- [PROBLEM DETAILS] In the material, from the line with "Viewport: 889px width, 506px" to the line with "Select the minimap_mask", swap "eye" for "gear" and give only those lines back with nothing else altered.

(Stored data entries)

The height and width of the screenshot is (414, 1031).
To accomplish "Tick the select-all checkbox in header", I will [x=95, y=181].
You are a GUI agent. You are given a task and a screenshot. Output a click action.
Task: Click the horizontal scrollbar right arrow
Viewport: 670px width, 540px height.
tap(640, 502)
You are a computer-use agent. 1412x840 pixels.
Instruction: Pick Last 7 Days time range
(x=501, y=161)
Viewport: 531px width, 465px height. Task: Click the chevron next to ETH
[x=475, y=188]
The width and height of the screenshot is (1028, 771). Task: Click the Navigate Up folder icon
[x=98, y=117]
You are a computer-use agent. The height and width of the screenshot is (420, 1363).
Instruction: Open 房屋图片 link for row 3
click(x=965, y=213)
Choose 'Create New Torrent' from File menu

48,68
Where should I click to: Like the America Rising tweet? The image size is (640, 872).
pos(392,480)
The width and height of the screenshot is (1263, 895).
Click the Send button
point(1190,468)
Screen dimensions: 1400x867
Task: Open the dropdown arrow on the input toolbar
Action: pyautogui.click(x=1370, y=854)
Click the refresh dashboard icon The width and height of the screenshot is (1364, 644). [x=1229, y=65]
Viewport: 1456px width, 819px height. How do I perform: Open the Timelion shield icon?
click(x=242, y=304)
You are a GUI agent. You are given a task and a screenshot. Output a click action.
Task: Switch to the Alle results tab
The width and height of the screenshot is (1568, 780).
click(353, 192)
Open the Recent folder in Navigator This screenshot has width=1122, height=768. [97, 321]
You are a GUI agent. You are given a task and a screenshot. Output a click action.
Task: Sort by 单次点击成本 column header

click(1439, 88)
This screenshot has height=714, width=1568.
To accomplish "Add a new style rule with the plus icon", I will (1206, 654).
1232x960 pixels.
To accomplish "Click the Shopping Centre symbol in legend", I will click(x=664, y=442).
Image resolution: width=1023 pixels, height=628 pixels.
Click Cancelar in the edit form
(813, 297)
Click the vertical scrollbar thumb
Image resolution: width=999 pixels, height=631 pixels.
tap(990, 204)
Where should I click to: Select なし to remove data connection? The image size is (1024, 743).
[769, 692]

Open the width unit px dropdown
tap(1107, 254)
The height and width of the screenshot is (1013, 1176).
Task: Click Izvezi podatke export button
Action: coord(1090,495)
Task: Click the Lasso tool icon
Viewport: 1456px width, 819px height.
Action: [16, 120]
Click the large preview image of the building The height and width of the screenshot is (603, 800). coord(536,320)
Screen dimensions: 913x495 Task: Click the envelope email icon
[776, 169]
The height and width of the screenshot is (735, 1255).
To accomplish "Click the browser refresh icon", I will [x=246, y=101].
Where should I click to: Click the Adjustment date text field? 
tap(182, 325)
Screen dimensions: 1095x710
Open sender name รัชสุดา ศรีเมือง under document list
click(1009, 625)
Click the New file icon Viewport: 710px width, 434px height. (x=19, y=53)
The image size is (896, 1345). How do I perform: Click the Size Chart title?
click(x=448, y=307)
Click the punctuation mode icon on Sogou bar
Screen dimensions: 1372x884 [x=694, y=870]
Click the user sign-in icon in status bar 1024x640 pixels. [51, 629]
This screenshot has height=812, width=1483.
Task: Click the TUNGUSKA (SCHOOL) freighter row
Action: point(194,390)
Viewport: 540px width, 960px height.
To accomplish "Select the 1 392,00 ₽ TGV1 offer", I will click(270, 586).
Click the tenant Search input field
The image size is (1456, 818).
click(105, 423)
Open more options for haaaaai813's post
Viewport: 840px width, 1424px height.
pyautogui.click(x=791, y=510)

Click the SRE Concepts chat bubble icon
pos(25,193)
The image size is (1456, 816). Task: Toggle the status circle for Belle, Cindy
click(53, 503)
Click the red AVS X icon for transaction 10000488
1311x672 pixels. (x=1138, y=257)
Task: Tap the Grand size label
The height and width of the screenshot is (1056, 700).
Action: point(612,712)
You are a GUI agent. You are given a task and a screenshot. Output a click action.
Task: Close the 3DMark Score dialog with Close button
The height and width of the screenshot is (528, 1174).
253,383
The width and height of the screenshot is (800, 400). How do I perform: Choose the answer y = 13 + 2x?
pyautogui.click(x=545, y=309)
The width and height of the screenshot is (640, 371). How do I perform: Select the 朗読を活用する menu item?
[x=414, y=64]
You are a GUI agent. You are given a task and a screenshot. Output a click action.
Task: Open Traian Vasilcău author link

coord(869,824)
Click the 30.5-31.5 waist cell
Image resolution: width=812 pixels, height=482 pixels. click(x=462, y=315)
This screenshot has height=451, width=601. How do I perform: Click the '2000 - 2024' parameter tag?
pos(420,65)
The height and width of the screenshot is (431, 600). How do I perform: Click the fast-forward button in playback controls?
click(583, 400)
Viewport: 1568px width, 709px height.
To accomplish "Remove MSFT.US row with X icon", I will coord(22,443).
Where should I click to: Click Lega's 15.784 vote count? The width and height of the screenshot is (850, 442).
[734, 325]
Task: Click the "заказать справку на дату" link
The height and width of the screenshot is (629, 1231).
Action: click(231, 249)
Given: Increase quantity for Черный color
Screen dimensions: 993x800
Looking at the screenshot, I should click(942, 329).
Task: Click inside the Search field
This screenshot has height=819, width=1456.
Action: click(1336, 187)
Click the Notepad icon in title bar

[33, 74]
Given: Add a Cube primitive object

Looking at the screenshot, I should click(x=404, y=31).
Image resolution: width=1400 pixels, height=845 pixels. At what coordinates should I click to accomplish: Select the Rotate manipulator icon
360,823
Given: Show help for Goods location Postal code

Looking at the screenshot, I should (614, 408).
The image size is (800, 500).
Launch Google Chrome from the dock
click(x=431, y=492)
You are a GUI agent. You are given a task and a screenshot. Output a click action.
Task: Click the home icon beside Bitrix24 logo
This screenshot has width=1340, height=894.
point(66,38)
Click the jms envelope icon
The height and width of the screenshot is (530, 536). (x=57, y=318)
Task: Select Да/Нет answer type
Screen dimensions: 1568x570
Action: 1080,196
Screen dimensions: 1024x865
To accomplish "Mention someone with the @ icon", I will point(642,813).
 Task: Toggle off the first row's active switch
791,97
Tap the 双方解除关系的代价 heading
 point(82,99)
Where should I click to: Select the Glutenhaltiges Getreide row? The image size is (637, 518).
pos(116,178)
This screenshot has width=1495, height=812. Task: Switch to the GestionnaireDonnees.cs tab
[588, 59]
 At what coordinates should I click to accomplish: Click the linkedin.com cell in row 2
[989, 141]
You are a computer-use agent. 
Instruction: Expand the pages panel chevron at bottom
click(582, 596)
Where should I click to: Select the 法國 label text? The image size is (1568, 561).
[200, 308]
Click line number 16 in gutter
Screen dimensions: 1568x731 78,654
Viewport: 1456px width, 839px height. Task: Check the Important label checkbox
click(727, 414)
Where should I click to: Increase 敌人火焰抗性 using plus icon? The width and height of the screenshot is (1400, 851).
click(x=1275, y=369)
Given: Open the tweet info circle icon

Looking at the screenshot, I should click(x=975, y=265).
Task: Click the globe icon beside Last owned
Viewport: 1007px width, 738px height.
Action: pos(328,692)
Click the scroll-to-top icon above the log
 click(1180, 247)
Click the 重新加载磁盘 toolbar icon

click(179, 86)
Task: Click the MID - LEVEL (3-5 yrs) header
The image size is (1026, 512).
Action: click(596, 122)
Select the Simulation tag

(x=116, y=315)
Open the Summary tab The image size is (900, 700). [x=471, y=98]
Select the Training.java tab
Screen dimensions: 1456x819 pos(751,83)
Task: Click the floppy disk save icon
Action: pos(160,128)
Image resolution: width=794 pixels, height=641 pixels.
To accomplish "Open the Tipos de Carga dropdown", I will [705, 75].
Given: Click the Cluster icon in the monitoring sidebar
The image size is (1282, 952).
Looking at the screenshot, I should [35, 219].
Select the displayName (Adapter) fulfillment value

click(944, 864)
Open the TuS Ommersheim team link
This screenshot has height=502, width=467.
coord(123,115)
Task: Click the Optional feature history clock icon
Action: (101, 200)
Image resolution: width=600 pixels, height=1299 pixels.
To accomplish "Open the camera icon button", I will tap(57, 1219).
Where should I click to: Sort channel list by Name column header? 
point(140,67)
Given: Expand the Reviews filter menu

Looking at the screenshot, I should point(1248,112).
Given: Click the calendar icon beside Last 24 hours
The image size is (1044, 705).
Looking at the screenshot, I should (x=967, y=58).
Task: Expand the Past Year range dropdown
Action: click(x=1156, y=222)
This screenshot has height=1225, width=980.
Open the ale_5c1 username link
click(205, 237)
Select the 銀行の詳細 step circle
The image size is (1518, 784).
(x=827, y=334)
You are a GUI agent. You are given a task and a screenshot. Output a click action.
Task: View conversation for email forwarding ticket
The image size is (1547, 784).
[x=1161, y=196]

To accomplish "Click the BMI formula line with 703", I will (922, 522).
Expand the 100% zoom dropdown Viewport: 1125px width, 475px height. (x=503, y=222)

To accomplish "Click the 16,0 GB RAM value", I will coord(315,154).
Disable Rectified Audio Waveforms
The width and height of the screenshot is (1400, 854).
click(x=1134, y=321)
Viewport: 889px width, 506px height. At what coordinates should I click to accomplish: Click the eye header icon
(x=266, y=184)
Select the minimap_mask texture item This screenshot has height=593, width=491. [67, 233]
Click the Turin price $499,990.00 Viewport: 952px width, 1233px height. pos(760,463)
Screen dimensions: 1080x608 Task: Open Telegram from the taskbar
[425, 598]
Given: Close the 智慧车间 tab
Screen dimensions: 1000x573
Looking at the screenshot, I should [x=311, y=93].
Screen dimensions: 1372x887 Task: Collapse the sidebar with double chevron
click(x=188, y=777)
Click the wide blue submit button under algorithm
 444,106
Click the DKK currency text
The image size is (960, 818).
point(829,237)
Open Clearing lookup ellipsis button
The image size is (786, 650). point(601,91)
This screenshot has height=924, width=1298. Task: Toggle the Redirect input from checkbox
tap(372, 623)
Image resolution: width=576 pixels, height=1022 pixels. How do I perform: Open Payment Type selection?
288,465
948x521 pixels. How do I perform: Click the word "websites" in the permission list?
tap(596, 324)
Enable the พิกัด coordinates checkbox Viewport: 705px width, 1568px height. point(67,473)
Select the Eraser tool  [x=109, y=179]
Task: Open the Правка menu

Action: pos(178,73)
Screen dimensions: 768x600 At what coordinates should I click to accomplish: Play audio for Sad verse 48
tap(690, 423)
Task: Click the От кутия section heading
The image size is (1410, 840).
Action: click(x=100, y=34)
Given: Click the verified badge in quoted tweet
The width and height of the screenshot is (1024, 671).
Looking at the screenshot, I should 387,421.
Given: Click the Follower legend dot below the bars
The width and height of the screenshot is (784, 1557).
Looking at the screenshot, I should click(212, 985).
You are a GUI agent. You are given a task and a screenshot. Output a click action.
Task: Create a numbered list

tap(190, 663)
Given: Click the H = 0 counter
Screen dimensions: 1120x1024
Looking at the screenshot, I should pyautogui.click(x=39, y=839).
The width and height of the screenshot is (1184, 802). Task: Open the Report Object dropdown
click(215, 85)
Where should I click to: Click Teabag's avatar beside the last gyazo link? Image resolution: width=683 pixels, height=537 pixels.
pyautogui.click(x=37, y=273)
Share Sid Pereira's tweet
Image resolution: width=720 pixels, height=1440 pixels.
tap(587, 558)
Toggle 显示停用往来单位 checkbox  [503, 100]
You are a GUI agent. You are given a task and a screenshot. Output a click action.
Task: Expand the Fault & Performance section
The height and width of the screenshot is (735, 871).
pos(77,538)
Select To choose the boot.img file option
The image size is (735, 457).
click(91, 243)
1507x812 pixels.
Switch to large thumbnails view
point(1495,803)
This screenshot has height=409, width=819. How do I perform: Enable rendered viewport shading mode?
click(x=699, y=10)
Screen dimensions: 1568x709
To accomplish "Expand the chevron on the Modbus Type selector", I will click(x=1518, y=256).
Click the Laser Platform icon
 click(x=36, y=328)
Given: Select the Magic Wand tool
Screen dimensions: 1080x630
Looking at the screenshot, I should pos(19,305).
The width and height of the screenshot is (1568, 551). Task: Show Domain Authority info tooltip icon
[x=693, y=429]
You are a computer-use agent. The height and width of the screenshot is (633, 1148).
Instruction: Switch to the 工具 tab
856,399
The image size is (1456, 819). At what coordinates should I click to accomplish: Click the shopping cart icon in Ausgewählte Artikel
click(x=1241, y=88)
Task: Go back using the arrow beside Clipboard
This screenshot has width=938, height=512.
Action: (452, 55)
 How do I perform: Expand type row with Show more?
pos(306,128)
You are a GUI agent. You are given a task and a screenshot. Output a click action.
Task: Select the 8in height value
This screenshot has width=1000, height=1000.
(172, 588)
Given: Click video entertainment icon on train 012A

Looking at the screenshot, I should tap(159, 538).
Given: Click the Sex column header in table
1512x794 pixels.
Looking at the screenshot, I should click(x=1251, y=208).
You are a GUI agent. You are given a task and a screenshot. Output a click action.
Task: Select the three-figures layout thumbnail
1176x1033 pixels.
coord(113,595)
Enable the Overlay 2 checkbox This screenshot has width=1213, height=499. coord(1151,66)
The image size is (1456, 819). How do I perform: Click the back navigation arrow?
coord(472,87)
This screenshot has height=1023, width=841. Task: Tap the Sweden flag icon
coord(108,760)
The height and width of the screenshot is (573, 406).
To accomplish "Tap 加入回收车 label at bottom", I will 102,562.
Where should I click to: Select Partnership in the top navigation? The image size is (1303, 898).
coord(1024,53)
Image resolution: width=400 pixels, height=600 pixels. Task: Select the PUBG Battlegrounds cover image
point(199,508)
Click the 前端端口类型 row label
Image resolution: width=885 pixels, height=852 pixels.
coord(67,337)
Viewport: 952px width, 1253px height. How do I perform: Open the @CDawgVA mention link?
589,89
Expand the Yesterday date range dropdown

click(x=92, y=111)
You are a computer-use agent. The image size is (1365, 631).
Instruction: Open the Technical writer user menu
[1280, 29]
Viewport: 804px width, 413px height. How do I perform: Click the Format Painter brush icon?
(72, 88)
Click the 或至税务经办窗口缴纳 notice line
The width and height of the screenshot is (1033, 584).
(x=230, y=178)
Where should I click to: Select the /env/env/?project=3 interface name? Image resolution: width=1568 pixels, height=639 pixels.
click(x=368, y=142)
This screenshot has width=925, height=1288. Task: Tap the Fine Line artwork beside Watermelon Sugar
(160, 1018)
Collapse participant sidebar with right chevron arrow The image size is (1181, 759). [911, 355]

- [FINAL RESULT]
Viewport: 889px width, 506px height. At what coordinates should I click to accomplish: Click the gear header icon
(x=266, y=184)
Select the minimap_mask texture item This screenshot has height=593, width=491. [67, 233]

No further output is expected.